Exercise — In the records below, find the line that contains "373x427 pixels. At" and the line that contains "Task: Click the location", then retype exactly those two lines and every line between them.

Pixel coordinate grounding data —
****************

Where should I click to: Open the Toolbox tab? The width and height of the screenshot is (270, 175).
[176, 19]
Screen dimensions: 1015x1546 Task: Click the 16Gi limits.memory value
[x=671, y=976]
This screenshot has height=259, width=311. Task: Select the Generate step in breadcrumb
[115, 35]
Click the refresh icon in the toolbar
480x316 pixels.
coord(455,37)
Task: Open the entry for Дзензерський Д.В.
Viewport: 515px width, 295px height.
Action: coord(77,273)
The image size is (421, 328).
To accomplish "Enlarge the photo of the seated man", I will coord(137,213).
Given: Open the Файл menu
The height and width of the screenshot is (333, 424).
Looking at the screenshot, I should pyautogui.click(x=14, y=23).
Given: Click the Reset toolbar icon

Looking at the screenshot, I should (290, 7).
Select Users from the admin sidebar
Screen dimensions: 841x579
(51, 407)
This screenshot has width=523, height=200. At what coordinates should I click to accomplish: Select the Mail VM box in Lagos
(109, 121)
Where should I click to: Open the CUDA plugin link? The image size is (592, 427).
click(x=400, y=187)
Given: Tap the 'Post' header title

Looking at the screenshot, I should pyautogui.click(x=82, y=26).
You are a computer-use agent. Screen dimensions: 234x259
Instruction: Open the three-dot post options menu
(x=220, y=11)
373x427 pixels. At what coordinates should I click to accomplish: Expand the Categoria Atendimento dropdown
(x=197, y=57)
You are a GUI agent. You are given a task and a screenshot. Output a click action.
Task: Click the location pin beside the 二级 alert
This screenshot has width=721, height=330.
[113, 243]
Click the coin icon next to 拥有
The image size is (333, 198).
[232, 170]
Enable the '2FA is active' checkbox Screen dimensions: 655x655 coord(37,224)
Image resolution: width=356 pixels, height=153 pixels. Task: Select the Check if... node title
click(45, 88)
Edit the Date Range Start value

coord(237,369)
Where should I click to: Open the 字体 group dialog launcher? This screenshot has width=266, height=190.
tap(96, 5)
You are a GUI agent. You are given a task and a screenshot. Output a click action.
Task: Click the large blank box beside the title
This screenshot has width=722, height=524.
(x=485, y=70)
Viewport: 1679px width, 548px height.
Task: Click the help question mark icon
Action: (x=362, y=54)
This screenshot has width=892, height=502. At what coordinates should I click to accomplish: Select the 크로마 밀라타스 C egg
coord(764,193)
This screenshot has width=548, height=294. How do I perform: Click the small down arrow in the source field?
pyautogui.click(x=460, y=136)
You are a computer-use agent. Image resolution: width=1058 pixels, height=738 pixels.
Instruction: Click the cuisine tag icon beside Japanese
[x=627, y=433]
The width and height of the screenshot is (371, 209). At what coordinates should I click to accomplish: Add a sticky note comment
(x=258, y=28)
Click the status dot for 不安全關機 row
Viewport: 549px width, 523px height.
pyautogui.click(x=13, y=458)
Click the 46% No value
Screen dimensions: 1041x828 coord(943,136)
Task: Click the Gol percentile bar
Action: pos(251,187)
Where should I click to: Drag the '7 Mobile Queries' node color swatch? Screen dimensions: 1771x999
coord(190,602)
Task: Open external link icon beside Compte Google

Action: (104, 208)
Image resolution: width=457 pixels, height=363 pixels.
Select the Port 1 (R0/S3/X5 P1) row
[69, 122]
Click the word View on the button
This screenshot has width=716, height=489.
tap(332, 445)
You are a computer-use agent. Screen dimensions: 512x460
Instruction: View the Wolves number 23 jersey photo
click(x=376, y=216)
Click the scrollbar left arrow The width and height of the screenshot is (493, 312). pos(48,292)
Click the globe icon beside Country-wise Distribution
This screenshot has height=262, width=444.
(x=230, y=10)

****************

Answer area —
373x427 pixels. At what coordinates should I click to accomplish: Expand the Categoria Atendimento dropdown
(x=197, y=57)
You are a GUI agent. You are given a task and a screenshot. Output a click action.
Task: Click the location pin beside the 二级 alert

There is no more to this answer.